In an article on the breakaway region Transnistria, Moldovan independent daily newspaper Timpul ("The Time") today quotes the policy expert Vlad Lupan, former head of the NATO department in the Moldovan Ministry of Foreign Affairs:
"For a long period of time, the Republic of Moldova will disappear from the international agenda, because everyone will concentrate on Georgia. This concentration will allow Russia to negotiate on other fronts, including the Moldovan front. The meeting [of Moldovan President Voronin and Russian President Medvedev; JF] in Sochi, on the day of the recognition of the two separatist republics [see my article on "The separatist agenda"], demonstrates that Russia wants to impose now a regulation in its own style. In short time, we can expect a Kozak-II."
(own translation)
The so-called Kozak Memorandum,
"[t]he Memorandum "On the Fundamental Principles of the State Structure of a United State - the Republic of Moldova", [...] prepared in 2003 by Dmitry Kozak, the then Russian President's Plenipotentiary Representative at the Southern Federal District, envisaged the formation of a united federal state - the Republic of Moldova, in which Transnistria was offered to be given the status of a federation subject.
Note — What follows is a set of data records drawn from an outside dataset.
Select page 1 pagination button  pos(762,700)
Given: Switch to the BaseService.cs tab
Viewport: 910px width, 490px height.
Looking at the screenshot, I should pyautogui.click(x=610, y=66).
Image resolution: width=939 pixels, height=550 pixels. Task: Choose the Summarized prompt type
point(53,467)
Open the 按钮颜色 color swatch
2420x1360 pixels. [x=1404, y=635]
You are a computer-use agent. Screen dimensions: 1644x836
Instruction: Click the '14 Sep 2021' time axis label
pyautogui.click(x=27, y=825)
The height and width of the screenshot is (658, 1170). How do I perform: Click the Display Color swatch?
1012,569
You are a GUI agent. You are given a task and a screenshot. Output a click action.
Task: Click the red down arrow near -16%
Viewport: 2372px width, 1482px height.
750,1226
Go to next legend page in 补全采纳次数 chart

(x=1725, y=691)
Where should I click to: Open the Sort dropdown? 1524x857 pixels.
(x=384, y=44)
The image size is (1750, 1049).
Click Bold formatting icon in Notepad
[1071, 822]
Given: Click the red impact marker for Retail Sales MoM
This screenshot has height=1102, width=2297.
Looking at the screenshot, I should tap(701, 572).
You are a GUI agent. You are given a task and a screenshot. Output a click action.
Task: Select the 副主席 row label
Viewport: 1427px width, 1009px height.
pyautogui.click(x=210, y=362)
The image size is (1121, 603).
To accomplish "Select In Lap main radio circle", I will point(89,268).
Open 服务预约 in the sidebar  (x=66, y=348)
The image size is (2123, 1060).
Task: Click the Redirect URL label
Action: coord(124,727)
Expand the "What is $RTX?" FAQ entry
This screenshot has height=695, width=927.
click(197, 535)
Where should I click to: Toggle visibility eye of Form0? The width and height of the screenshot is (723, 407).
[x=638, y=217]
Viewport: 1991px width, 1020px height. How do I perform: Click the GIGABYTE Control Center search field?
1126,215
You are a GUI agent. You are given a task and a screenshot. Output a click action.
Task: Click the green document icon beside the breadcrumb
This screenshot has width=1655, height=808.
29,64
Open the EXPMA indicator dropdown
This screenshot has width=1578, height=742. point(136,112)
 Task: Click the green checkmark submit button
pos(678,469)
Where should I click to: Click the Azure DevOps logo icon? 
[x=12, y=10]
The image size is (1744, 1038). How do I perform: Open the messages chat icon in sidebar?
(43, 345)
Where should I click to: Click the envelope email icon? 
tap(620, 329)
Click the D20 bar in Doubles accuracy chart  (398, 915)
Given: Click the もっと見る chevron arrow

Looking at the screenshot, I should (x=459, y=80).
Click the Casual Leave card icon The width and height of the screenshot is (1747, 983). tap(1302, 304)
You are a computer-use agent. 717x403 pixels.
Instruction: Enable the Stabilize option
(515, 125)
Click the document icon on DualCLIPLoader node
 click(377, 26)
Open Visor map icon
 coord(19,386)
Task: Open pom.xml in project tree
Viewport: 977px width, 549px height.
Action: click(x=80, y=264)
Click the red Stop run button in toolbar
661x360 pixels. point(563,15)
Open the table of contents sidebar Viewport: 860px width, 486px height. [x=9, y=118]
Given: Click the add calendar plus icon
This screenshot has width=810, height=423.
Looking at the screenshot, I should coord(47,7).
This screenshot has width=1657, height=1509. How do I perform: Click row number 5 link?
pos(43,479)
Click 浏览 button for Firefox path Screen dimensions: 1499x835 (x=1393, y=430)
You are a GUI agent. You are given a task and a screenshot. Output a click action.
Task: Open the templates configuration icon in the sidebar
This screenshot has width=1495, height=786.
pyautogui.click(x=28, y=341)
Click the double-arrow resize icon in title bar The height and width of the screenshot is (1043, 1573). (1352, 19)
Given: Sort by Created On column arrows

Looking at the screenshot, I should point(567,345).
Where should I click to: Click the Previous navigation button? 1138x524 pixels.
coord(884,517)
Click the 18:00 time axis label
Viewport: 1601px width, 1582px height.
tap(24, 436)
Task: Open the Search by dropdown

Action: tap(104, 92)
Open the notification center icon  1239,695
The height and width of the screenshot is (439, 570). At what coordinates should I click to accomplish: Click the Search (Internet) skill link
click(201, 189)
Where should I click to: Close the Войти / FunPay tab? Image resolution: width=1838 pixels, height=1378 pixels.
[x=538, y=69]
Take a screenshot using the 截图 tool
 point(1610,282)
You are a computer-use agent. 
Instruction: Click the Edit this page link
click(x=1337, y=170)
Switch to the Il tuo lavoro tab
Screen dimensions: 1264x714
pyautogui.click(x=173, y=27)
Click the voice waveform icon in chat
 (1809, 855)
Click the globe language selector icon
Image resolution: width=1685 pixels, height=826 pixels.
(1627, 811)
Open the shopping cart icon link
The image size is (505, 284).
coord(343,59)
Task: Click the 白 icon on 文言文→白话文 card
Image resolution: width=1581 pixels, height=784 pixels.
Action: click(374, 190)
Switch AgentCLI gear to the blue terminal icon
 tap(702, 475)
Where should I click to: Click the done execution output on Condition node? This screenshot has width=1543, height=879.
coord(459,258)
At the very last moment, Moldovan President Vladimir Voronin refused to sign the already initialed document.
(source)
Here you can see that "the separatist agenda" will continue to preoccupy not only the European Union but especially its neighbours such as Moldova and also Ukraine. The fear of more trouble in the space between the Russian Federation and the European Union is apparent, and the countries concerned do not have the luxury of just looking what happens.

The European Council on the 1st of September therefor has to give a clear sign not only concerning Georgia and the two breakaway republics of South Ossetia and Abkhazia, but also concerning similar cases, i.e. Transnistria in Moldova and Crimea in Ukraine. I would regard anything else but a clear-cut statement as a failure and as wrong sign to the EU neighbourhood!